During these days of lockdown our presence to others is a real gift. This article shows that the telephone is playing a key role for the people on the reservation as Sr. Marie Rose listens to and walks with them the sacred journey of life.
In a way, when Sr. Marie Rose Messingschlager, CDP moved last year to the Gallup, New Mexico diocese, it was a return to her beginnings. Sent almost forty years earlier to Tekakwitha Mission in Houck, Arizona after earning a licentiate in Pastoral Missiology from Rome’s Gregorian University , Sr. Marie Rose began a lifetime of ministry among Native American peoples. Now, after twenty-six years of service in her most recent position as the director of Native American Ministry for the Diocese of Duluth, Minnesota, she finds herself back where she started—and loving it.

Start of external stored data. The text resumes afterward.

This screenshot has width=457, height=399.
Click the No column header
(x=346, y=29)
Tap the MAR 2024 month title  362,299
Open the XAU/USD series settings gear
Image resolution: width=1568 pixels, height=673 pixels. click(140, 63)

As a pastoral minister serving among the Pueblo Indians of the Acoma and Laguna communities, there has been plenty of work to do on the reservation. Teaching RCIA, visiting the sick in their homes and in nursing facilities and participating in the “Meals for the Elders” at the Seniors’ Center are but a few of the activities that have filled her days. Although she has been busy responding to whatever needs present themselves at the moment, Sr. Marie Rose’s focus has really been on a ministry of presence: observing, listening, and empowering the others with whom she is walking on the sacred journey of life.

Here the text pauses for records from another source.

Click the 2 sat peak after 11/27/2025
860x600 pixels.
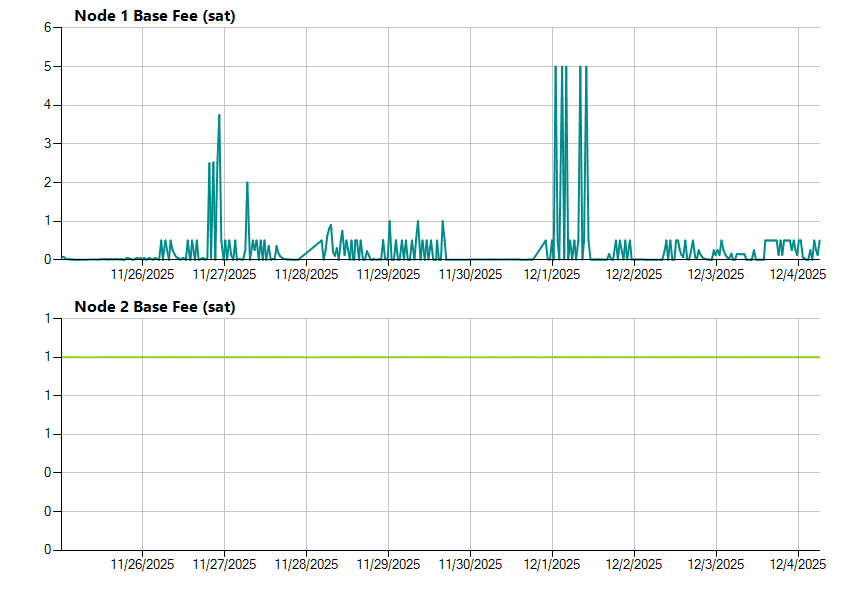click(x=247, y=183)
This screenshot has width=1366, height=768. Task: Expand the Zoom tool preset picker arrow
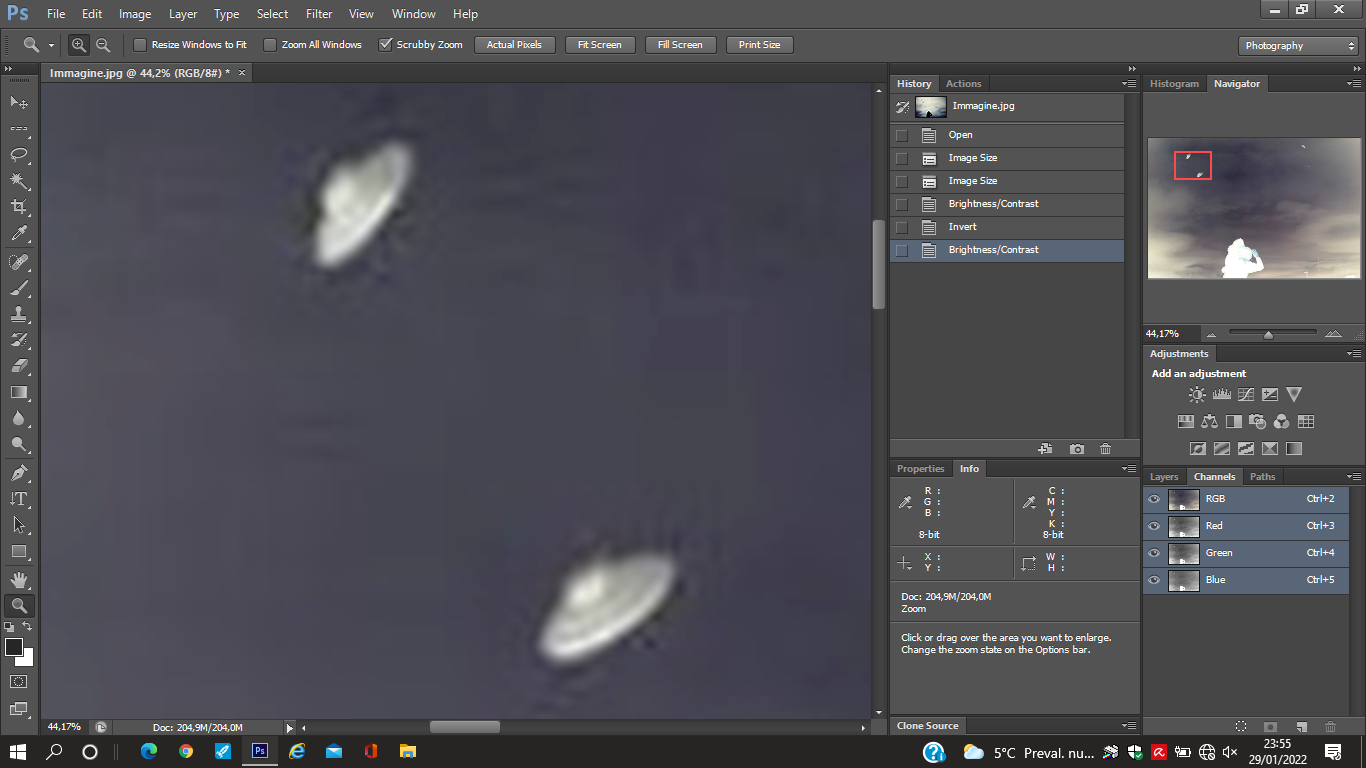tap(51, 46)
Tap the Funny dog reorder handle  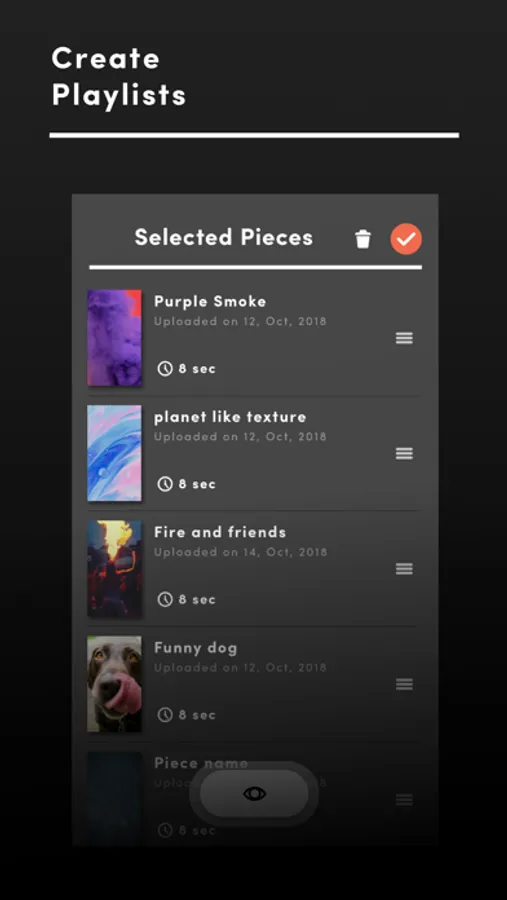404,684
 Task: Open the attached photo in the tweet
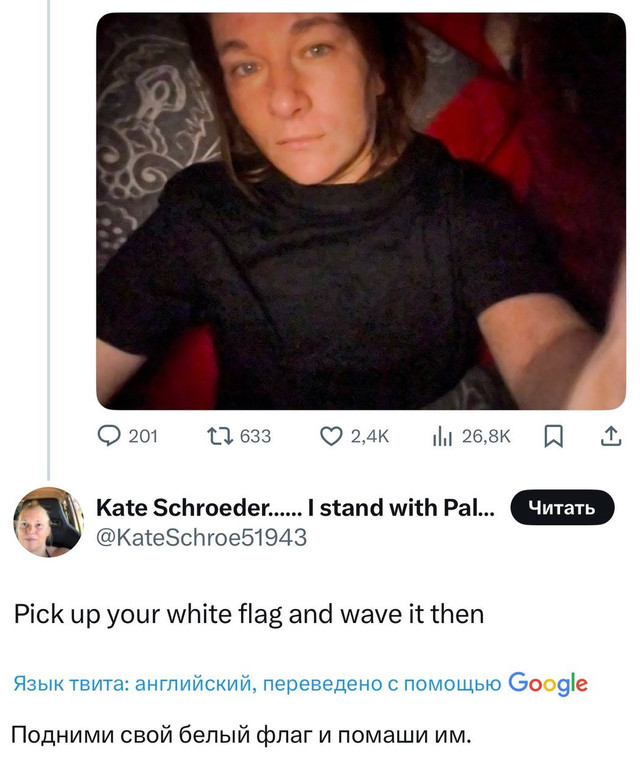click(360, 210)

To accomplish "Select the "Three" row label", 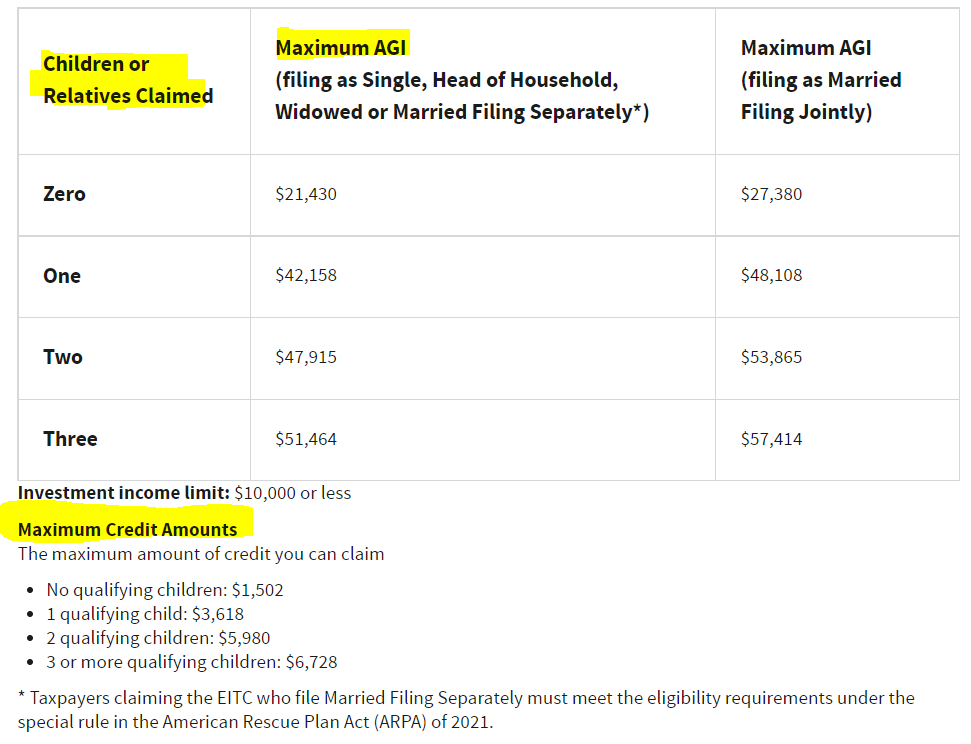I will click(70, 439).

The pandemic, of course, has had its effect. Twelve members of her RCIA class this year still await Confirmation. Roads leading to the reservation have been blocked to all but enrolled members of the tribe in order to control the spread of the virus, and right now it looks like the lockdown will continue at least until next January. The telephone is playing a key role these days as Sr. Marie Rose continues to listen to and empower as she can her sisters and brothers on the reservation. The lockdown also means she has some time to work on the house where she lives, a place last inhabited by Sisters some twelve years ago. And while her attempts at planting and growing a vegetable garden have only succeeded to date in providing a feast for local elk, squirrels and rabbits, this isn’t really a problem for Sr. Marie Rose. Immersed in Native American spirituality, she revels in the interconnectedness of all creation and every opportunity her new ministry offers to practice that togetherness in every way!
Listening to and walking with people is a gift we can give to others no matter who or where we are. As people of Providence, let us reach out, especially to someone who might be experiencing loneliness from isolation.